3.On January 14, 2013 the Company repaid a $22.8 million loan with First
    National Bank of Omaha.
4.On January 25, 2013, the Company closed a CMBS loan with KeyBank. The
    $29.4 million loan is secured by a first mortgage on four hotels.
    Additional loans anticipated to close in first quarter 2013 in the amount
    of $44.6 million to be secured by a first mortgage on six hotels.
5.On January 15, 2013, the Company sold the 62 – guestroom AmericInn Hotel &
    Suites in Golden, CO for $2.6 million. The amount shown in the table is
    the contractual sales price (prior to adjustments and expenses).
6.On February 15, 2013, the Company sold the 149 - guestroom Hampton Inn,
    Denver, CO for $5.5 million. The amount shown in the table is the
    contractual sales price (prior to adjustments and expenses).
7.The Company anticipates acquiring the 97 - guestroom Hilton Garden Inn,
    Minneapolis (Eden Prairie), MN and the 93 - guestroom Holiday Inn Express
    & Suites, Minneapolis (Minnetonka), MN in the second quarter of 2013 for
    $17.1 million. The Company anticipates assuming mortgage loans totaling
    $10.3 million with the acquisition of the hotels.
8.The Company anticipates acquiring the New Orleans, LA Portfolio for $135
    million that includes: the 153 - guestroom Courtyard by Marriott,
    Metairie, LA; the 120 - guestroom Residence Inn by Marriott, Metairie, LA;
    the 208 - guestroom Springhill Suites by Marriott, New Orleans, LA; the
    202 - guestroom Courtyard by Marriott, New Orleans, LA; the 140 -
    guestroom Courtyard by Marriott, New Orleans, LA. Hotels are unencumbered
    and the Company anticipates acquiring mortgage financing for $67.5 million
    on a portion of the hotels in the second quarter of 2013. The Company does
    not have a commitment for this anticipated mortgage debt and no assurance
    can be provided that such financing will be obtained on favorable terms,
    or at all.
9.The Company currently has a $10.3 million loan on the 213 - guestroom
    Hyatt Place, Minneapolis, MN construction project. Upon completion, the
    Company has the right to purchase the hotel for $31.0 million, including
    the $10.3 million currently outstanding.
10.The Company anticipates selling a 3.25 acre parcel of vacant land in
    Jacksonville, FL for $1.9 million in the first quarter 2013. The amount
    shown in the table is the contractual sales price (prior to adjustments
    and expenses).
11.Capital expenditures are provided at the mid-point of the Company's first
    quarter 2013 guidance.
12.As a result of the activities described above, the Company expects a net
    reduction of approximately $43.3 million of borrowings on their revolving
    credit facility that were outstanding at December 31, 2012.

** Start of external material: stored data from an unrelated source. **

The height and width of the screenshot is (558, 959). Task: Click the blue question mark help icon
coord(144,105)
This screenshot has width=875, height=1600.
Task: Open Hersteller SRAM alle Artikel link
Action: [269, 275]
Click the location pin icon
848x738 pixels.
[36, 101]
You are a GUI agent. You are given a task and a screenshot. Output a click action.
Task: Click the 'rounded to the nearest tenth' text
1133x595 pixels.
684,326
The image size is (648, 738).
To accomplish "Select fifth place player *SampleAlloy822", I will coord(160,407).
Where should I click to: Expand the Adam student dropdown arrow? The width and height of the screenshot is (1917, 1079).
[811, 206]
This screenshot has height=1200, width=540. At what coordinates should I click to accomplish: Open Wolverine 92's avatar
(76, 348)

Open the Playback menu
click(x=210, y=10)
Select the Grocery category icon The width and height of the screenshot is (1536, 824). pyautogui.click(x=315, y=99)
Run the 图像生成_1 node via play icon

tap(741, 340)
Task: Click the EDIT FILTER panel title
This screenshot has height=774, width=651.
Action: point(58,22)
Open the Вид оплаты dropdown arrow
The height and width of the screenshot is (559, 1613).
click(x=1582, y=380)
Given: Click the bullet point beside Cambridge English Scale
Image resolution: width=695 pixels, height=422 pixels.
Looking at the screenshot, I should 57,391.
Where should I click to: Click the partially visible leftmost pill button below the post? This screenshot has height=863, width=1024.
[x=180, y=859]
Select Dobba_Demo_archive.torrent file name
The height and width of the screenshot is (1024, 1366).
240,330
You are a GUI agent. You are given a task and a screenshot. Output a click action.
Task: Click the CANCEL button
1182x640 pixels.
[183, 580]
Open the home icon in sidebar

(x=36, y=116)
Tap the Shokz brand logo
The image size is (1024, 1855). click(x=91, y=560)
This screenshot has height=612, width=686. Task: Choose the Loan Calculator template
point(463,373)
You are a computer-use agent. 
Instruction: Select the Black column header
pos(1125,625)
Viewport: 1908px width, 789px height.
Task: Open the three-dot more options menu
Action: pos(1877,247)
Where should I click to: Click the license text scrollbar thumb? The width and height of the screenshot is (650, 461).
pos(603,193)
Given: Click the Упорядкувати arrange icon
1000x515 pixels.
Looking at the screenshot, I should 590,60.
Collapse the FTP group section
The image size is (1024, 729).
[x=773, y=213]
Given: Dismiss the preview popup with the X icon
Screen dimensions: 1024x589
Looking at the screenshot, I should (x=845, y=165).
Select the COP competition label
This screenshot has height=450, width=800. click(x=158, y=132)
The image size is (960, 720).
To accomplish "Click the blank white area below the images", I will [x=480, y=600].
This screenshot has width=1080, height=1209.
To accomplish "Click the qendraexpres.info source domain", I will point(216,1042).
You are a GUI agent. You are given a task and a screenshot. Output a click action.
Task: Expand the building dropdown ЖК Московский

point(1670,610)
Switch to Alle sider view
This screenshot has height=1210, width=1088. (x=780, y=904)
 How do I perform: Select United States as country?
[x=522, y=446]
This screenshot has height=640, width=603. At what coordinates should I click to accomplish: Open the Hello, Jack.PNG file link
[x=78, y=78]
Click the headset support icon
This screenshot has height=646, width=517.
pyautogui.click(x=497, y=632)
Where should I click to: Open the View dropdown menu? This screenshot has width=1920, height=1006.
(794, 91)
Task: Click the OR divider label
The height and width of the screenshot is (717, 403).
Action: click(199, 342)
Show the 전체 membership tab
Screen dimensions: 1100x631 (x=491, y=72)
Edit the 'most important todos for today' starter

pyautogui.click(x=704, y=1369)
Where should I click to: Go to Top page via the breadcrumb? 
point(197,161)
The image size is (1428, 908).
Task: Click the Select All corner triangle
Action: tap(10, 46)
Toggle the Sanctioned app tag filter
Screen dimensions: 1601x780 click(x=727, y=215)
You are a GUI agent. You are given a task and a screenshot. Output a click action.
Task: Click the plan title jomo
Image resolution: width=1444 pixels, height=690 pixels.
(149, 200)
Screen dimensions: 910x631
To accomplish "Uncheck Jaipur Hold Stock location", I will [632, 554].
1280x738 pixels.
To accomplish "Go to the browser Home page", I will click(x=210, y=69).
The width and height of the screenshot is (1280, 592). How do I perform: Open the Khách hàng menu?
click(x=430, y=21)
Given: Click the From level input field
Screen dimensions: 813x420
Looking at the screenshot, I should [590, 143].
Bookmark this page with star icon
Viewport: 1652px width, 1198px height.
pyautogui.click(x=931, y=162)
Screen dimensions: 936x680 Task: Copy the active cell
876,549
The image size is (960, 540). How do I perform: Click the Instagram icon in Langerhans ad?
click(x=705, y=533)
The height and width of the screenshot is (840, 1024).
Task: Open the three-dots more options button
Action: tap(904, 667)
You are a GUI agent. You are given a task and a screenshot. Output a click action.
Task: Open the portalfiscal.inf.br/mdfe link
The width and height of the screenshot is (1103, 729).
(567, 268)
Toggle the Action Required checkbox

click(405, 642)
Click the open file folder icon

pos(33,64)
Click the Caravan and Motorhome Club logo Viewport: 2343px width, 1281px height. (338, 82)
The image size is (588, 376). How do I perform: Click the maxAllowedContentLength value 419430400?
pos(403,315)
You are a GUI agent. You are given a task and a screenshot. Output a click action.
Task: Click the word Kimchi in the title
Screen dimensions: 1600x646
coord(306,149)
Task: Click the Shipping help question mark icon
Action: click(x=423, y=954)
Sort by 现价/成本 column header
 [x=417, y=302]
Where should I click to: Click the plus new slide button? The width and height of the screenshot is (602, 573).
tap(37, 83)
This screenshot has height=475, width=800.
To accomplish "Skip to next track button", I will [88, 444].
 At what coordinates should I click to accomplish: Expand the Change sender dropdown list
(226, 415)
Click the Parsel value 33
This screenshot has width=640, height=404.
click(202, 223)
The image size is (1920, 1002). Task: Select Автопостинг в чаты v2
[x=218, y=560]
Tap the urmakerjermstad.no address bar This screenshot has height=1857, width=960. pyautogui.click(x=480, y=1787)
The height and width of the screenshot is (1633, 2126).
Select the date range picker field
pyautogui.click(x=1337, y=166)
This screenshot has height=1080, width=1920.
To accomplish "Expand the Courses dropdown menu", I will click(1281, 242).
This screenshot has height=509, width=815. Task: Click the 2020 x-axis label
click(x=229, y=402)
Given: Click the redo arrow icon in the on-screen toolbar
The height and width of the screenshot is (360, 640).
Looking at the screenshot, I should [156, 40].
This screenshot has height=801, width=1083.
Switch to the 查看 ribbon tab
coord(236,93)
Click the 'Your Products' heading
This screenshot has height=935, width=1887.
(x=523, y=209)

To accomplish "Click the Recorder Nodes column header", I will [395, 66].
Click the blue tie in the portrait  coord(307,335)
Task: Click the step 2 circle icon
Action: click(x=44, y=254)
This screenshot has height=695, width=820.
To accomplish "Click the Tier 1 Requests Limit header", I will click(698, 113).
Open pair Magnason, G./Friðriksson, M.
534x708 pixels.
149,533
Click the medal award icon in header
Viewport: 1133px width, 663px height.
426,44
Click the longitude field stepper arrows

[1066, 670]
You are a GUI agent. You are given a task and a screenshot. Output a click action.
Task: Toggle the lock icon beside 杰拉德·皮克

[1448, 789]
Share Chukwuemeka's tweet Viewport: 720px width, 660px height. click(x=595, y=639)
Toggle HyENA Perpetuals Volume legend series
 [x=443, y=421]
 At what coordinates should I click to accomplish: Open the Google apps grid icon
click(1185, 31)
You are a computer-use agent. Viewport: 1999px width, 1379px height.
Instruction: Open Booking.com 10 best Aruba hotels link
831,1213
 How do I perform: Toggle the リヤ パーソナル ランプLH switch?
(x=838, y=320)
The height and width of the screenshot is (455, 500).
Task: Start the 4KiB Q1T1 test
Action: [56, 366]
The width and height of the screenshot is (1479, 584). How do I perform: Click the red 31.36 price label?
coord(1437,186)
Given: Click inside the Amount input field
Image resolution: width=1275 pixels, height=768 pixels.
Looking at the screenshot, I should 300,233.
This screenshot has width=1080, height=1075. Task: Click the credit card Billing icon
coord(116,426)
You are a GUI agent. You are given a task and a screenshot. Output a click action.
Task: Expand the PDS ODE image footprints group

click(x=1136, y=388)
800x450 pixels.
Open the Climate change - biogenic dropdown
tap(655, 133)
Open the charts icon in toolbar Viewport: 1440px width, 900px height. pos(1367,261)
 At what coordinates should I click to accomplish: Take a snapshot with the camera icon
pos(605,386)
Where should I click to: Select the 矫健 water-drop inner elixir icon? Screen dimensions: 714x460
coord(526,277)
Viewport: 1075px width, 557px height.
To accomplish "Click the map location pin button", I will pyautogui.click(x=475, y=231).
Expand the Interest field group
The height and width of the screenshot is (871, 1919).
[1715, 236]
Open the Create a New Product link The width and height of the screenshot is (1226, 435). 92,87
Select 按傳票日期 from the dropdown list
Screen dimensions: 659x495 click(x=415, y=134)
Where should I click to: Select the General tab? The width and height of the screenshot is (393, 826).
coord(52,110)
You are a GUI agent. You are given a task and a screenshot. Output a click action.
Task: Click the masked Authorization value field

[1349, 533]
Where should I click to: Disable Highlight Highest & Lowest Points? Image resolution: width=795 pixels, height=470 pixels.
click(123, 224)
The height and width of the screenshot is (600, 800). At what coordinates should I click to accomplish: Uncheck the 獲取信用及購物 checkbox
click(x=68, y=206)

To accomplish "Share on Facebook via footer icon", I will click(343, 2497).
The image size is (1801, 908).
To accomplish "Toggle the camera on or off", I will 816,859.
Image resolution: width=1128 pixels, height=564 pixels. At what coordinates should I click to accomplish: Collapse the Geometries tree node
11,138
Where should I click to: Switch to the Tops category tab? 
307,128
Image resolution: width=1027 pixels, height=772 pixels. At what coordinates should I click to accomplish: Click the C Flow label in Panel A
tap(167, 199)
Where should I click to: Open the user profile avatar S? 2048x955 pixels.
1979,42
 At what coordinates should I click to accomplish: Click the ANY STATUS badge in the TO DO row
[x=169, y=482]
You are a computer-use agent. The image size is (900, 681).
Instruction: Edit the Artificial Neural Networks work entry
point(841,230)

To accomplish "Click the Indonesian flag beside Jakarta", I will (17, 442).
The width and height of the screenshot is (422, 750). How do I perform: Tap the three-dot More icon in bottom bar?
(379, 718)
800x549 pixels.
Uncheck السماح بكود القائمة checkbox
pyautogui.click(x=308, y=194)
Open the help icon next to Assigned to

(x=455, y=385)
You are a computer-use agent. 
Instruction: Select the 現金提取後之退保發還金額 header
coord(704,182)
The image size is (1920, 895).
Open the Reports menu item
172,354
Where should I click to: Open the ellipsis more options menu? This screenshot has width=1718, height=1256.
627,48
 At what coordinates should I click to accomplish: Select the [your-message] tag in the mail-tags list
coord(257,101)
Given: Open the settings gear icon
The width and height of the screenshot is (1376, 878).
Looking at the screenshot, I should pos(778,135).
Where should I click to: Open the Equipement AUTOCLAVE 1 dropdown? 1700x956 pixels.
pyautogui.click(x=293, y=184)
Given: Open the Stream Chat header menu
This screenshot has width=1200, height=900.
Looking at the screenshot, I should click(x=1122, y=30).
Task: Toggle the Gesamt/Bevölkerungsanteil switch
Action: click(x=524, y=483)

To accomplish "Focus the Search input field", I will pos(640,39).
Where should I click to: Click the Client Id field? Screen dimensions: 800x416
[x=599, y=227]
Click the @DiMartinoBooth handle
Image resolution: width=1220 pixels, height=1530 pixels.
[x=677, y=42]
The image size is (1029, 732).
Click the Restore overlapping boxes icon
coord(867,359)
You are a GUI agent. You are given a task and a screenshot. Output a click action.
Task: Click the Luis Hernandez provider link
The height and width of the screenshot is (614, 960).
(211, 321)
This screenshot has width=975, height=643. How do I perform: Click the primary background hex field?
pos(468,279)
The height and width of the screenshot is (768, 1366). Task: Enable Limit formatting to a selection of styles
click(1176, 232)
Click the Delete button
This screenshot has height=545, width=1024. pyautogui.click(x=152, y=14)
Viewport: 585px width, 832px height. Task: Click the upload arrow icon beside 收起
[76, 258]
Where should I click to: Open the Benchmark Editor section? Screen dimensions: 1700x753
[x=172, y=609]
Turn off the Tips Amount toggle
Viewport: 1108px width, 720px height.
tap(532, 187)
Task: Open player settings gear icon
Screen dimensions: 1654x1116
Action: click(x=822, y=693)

Non-GAAP Financial Measures

FFO and Adjusted FFO (“AFFO”)

As defined by the National Association of Real Estate Investment Trusts, or
NAREIT, funds from operations, or FFO, represents net income or loss (computed
in accordance with GAAP), excluding gains (or losses) from sales of property,
plus depreciation and amortization. We present FFO because we consider it an
important supplemental measure of our operational performance and believe it
is frequently used by securities analysts, investors and other interested
parties in the evaluation of REITs, many of which present FFO when reporting
their results. FFO is intended to exclude GAAP historical cost depreciation
and amortization, which assumes that the value of real estate assets
diminishes ratably over time. Historically, however, real estate values have
risen or fallen with market conditions. Because FFO excludes depreciation and
amortization unique to real estate, gains and losses from property
dispositions and impairment losses, it provides a performance measure that,
when compared year over year, reflects the effect to operations from trends in
occupancy, room rates, operating costs, development activities and interest
costs, providing perspective not immediately apparent from net income. Our
computation of FFO may differ from the methodology for calculating FFO
utilized by other equity REITs and, accordingly, may not be comparable to such
other REITs because the amount of depreciation and amortization we add back to
net income or loss includes amortization of deferred financing costs and
amortization of franchise royalty fees. FFO should not be considered as an
alternative to net income (loss) (computed in accordance with GAAP) as an
indicator of our liquidity, nor is it indicative of funds available to fund
our cash needs, including our ability to pay dividends or make distributions.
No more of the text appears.